OCAC announced a joint master's in fine art program for applied craft and design with the Pacific Northwest College of Art in October 2008. College president Bonnie Laing Malcolmson announced her resignation in December 2009, effective May 2010. Denise Mullen was then named as president of the school in June 2010, taking office on August 23. The college added a masters in fine arts in applied craft and design offered in collaboration with the Pacific Northwest College of Art. in 2011. In fall 2013, OCAC began offering a Master in Fine Arts in craft.

Throughout the 2010s, the college explored many restructuring options to address the rising costs of running a small art college. In late 2018, the college briefly explored merging with the Pacific Northwest College of Art but both institutions' boards decided against the merger.
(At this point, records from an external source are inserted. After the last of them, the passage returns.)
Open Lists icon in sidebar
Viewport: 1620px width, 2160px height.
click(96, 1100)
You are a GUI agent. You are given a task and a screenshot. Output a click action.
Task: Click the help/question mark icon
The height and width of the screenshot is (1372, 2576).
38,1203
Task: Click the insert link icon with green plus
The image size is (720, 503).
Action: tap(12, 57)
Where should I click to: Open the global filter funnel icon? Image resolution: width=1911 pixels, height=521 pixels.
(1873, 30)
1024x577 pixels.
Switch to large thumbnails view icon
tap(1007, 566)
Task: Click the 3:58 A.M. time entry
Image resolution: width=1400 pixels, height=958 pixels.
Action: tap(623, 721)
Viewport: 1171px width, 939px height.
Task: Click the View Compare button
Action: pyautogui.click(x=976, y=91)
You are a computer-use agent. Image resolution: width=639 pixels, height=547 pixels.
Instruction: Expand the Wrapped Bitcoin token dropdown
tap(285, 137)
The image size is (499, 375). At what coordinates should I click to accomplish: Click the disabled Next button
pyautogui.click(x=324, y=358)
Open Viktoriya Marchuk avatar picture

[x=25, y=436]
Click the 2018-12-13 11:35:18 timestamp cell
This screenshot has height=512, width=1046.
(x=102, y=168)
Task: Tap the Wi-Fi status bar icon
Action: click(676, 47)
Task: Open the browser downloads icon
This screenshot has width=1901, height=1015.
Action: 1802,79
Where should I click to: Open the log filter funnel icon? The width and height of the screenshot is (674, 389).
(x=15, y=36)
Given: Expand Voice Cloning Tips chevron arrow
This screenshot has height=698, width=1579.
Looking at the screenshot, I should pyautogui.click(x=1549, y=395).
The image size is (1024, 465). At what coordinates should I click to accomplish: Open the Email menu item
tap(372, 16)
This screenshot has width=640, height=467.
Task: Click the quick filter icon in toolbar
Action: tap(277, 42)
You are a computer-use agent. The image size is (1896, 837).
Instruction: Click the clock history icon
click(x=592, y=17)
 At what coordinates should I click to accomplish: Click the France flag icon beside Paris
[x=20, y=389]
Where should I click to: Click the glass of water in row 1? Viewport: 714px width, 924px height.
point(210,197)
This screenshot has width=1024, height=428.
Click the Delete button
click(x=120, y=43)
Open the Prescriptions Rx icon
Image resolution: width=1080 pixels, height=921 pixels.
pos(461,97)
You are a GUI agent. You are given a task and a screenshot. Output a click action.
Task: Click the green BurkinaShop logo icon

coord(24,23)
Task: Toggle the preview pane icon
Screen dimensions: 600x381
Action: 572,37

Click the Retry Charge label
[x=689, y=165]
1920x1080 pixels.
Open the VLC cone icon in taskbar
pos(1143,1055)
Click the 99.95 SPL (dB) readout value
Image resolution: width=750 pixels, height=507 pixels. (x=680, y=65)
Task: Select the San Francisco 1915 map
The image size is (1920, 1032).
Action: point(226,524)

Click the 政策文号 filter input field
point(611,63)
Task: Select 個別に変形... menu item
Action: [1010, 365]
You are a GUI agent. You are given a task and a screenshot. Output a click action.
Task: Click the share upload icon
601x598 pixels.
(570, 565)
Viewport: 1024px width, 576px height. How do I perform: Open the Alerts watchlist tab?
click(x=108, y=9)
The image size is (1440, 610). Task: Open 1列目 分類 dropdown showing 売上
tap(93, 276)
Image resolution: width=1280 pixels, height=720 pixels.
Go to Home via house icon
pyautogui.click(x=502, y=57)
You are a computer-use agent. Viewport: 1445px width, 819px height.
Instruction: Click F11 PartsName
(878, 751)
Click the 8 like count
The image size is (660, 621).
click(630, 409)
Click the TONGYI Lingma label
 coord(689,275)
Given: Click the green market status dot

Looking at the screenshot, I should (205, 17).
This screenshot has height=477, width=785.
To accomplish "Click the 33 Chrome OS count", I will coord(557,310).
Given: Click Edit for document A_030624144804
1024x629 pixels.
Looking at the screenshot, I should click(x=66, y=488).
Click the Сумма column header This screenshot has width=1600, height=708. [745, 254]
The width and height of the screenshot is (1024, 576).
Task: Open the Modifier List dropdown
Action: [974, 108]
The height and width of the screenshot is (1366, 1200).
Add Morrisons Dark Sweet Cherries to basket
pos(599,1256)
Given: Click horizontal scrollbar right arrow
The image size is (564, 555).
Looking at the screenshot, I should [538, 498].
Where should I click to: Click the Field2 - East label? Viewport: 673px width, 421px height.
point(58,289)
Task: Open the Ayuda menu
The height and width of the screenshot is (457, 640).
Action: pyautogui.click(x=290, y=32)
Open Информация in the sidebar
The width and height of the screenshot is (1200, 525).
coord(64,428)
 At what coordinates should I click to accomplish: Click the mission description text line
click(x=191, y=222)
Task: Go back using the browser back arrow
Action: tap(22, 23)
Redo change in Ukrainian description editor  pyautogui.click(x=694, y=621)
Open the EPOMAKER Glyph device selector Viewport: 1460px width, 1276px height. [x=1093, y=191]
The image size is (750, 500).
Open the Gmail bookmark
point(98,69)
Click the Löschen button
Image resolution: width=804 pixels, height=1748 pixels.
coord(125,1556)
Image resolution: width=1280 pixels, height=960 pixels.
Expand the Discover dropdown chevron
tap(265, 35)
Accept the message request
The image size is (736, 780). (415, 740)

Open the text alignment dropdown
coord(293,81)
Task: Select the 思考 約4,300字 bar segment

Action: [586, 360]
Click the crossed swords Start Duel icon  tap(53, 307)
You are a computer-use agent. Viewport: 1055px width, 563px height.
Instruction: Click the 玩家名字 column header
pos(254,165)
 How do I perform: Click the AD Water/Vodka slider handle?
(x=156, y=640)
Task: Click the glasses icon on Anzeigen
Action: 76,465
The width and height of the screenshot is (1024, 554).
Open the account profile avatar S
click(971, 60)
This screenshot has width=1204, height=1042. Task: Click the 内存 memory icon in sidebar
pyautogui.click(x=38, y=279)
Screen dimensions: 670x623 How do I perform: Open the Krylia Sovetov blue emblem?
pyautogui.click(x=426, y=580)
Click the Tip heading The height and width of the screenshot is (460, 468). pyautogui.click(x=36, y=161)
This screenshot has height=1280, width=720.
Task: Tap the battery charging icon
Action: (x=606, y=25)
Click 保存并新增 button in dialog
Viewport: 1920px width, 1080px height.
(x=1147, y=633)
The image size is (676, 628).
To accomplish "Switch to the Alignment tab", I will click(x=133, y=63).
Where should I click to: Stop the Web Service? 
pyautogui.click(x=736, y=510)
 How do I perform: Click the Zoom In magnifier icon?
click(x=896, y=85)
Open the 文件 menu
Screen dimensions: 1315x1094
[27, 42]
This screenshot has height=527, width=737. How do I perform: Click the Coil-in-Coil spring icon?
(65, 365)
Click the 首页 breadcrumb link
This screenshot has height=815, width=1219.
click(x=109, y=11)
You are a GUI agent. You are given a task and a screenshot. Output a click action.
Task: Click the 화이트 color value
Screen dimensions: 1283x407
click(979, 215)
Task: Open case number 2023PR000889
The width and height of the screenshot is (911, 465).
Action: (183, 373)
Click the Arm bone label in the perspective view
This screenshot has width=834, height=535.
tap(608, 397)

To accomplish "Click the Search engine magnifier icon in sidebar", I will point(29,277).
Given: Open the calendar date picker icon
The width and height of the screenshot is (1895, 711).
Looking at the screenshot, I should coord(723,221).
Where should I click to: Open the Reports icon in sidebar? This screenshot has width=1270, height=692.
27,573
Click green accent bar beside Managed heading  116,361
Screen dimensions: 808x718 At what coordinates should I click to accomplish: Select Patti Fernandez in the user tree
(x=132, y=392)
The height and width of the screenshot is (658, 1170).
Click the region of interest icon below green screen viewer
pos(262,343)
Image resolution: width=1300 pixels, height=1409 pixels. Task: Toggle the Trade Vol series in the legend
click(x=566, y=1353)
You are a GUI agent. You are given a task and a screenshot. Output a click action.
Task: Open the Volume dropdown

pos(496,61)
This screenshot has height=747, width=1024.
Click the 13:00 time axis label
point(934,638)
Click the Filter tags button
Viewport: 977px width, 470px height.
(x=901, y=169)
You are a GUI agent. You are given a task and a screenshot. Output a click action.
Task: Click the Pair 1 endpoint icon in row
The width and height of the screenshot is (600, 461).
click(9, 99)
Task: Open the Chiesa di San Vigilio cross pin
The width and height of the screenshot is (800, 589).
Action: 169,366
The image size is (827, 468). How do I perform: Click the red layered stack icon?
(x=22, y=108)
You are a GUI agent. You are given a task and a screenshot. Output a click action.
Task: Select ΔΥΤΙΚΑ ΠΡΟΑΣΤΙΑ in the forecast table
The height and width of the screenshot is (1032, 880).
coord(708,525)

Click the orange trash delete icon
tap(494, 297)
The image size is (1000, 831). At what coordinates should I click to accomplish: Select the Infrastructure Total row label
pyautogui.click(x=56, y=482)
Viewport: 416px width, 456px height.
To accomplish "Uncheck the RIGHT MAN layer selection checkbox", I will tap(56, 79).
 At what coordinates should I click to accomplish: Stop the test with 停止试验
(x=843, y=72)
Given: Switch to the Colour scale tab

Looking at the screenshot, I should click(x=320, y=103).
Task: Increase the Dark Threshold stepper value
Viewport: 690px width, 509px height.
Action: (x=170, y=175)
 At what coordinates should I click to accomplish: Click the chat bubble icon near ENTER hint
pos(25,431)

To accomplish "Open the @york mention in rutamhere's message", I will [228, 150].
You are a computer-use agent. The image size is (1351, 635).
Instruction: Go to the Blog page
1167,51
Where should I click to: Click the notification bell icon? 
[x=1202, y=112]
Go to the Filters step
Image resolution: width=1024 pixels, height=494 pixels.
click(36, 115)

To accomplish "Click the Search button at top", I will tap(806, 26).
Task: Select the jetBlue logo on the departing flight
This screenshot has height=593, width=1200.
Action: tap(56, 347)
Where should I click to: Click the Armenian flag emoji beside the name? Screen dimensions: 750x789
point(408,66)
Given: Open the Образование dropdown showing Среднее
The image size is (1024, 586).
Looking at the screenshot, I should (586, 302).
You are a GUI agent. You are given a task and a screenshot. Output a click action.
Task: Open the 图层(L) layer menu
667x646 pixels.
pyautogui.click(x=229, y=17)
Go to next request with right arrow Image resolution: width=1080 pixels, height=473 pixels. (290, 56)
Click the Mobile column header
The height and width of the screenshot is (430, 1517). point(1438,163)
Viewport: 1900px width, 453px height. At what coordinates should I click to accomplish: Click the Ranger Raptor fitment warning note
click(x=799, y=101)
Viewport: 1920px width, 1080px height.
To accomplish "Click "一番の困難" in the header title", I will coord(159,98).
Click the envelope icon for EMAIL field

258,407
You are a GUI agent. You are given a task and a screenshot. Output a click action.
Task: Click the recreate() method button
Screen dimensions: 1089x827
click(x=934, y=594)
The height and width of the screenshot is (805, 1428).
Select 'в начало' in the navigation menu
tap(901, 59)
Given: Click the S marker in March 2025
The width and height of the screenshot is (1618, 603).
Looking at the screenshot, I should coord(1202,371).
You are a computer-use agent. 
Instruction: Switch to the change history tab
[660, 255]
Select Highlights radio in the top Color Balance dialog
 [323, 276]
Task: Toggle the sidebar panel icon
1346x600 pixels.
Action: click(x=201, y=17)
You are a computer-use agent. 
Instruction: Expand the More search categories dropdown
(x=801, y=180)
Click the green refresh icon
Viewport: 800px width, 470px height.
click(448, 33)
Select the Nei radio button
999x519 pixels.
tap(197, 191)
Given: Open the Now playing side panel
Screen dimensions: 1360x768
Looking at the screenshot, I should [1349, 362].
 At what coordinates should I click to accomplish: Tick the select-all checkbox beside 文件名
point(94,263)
In early 2019, Portland State University announced that it would not continue discussions on a possible merger that would bring OCAC into PSU. A few months later, after collecting spring tuition, the college's board of trustees decided to close the college at the end of the spring 2019 semester, leaving hundreds of students to abruptly find continuing education options without financial refund for an incomplete final semester. In April 2019 the campus was sold to the nearby Catlin Gabel School for $6.5 million, which plans to use it for an expanded middle school.

==Academics==
Enrollment in the BFA program ranged from 140-200 full-time students. Most students were between 18 and 27 years old. The college's MFA program held 10 full-time students. The Continuing Education and Art Adventures children's programs served more than 2,000 students per year.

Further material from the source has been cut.